[Stored records]
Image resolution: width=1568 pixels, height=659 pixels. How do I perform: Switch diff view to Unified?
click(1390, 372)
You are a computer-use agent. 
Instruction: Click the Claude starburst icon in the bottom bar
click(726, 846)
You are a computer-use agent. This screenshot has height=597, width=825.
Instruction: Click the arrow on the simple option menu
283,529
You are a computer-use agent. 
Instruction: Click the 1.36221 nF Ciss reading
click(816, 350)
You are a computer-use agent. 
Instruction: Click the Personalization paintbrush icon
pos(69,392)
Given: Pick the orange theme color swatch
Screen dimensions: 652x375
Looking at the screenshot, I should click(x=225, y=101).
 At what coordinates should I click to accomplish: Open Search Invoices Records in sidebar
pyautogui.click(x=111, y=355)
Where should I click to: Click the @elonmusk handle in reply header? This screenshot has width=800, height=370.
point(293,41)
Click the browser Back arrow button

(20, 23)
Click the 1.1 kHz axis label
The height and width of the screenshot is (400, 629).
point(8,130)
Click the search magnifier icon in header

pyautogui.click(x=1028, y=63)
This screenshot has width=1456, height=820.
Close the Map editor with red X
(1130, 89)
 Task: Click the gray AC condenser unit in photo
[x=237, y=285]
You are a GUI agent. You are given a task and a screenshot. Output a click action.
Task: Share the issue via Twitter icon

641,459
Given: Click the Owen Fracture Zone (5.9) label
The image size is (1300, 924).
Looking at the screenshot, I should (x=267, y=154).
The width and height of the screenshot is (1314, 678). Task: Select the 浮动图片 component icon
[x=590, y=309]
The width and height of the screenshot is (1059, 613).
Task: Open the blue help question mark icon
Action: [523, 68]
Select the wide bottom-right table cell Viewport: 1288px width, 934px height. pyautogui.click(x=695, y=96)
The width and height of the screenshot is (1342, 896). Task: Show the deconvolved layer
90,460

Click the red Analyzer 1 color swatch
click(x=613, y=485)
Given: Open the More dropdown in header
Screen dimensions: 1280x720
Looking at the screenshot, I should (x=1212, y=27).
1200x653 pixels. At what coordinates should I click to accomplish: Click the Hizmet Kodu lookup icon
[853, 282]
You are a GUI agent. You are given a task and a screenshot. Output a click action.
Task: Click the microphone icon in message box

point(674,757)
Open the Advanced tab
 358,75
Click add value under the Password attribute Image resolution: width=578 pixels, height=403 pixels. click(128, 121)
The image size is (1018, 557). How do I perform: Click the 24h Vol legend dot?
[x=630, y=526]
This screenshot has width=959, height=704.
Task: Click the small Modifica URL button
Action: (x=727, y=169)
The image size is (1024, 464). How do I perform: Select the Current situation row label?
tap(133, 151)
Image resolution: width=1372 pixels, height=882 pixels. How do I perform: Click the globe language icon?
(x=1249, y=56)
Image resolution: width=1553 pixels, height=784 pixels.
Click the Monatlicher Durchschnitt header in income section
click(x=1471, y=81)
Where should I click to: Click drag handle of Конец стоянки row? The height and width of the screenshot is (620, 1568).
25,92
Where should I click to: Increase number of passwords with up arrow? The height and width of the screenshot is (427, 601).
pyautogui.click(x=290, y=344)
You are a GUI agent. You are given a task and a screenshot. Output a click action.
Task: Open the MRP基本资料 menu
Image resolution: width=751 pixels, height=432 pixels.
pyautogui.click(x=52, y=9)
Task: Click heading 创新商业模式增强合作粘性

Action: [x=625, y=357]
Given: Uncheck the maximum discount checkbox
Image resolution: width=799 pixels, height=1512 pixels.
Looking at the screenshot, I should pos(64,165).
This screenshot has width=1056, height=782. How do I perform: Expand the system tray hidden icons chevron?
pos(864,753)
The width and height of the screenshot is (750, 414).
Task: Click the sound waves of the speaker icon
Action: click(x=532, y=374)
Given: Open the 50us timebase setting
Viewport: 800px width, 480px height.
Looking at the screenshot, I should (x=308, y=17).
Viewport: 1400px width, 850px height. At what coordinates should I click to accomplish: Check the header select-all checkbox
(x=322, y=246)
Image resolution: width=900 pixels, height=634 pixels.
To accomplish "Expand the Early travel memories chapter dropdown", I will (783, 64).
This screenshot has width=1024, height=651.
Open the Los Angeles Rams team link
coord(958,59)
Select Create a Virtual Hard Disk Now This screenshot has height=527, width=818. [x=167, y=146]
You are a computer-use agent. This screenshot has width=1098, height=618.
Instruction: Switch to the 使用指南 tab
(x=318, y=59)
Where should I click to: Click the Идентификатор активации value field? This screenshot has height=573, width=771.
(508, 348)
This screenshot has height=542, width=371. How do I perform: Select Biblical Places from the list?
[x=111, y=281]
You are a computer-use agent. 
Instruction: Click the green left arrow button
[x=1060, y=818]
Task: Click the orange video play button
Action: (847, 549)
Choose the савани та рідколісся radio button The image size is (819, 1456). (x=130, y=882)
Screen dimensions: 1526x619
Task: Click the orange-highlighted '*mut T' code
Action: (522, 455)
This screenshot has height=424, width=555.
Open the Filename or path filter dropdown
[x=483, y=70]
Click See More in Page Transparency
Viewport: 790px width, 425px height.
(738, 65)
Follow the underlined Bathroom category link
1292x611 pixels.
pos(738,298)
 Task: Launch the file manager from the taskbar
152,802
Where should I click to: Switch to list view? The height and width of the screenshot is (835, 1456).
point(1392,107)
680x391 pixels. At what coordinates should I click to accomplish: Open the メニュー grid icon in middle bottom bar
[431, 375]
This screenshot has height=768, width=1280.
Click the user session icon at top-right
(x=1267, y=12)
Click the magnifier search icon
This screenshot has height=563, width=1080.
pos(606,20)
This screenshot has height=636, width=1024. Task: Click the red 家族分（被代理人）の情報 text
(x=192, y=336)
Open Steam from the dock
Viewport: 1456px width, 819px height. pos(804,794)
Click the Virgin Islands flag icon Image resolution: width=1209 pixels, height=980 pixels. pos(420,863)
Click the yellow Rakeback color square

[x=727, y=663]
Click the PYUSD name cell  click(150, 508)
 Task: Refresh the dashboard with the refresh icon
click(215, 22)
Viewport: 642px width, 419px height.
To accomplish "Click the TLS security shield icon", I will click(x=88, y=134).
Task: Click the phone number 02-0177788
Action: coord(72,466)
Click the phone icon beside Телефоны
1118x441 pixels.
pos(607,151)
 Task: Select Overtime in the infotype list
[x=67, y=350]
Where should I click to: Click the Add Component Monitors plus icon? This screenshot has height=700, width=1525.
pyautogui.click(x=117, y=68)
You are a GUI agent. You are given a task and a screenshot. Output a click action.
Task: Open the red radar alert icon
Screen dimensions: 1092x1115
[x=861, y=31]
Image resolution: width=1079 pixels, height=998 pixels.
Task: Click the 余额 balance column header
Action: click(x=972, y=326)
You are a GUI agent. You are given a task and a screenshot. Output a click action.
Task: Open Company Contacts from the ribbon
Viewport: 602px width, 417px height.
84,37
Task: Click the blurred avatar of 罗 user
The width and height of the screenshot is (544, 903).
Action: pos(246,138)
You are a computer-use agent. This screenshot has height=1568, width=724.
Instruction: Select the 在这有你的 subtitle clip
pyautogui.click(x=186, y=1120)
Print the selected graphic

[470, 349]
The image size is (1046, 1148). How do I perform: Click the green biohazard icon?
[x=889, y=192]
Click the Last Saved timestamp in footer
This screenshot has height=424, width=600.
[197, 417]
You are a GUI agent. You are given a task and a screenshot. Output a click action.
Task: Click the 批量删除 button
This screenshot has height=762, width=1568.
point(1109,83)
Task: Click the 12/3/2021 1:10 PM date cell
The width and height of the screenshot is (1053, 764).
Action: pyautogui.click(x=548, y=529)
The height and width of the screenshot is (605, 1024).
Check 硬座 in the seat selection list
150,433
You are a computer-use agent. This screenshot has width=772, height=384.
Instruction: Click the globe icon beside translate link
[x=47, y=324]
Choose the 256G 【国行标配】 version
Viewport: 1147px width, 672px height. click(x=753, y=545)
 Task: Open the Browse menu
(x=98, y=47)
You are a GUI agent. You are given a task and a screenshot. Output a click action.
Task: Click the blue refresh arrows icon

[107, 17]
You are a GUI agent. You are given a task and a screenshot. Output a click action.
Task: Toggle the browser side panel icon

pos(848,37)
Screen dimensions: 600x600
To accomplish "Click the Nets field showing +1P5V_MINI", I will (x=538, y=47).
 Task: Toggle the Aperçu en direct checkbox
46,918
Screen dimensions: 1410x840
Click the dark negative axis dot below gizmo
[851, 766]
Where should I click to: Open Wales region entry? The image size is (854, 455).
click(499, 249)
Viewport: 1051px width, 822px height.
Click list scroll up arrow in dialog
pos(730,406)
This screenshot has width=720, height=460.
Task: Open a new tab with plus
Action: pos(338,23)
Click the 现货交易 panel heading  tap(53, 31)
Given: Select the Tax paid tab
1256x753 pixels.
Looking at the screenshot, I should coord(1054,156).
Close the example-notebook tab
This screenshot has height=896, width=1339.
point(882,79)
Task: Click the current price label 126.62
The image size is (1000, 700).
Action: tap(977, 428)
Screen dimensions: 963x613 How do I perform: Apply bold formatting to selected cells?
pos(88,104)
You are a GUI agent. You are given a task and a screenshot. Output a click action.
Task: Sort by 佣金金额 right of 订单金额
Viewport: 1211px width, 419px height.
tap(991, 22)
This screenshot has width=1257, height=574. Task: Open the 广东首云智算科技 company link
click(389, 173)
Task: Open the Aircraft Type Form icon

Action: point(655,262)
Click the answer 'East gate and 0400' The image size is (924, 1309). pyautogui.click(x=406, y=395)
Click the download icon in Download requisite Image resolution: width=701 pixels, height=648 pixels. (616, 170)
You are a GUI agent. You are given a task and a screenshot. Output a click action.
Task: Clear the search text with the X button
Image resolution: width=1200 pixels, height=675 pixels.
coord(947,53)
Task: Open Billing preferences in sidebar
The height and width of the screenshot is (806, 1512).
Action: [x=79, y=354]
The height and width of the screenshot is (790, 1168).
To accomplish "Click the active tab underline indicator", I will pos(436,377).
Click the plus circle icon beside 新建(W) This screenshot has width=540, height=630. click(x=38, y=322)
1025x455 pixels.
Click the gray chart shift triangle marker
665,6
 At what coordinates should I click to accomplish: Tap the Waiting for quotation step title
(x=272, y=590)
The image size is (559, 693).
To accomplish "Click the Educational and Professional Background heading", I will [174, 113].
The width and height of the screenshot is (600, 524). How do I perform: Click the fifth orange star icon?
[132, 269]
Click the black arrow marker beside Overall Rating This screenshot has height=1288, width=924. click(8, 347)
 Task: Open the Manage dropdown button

## What you are asked to do
Your task is to restate, word for word, only those lines above that fall between the line holding "The width and height of the screenshot is (1342, 896)." and the line holding "Click add value", inclusive.

## Your response
The width and height of the screenshot is (1342, 896). Task: Show the deconvolved layer
90,460

Click the red Analyzer 1 color swatch
click(x=613, y=485)
Given: Open the More dropdown in header
Screen dimensions: 1280x720
Looking at the screenshot, I should (x=1212, y=27).
1200x653 pixels. At what coordinates should I click to accomplish: Click the Hizmet Kodu lookup icon
[853, 282]
You are a GUI agent. You are given a task and a screenshot. Output a click action.
Task: Click the microphone icon in message box

point(674,757)
Open the Advanced tab
 358,75
Click add value under the Password attribute Image resolution: width=578 pixels, height=403 pixels. click(128, 121)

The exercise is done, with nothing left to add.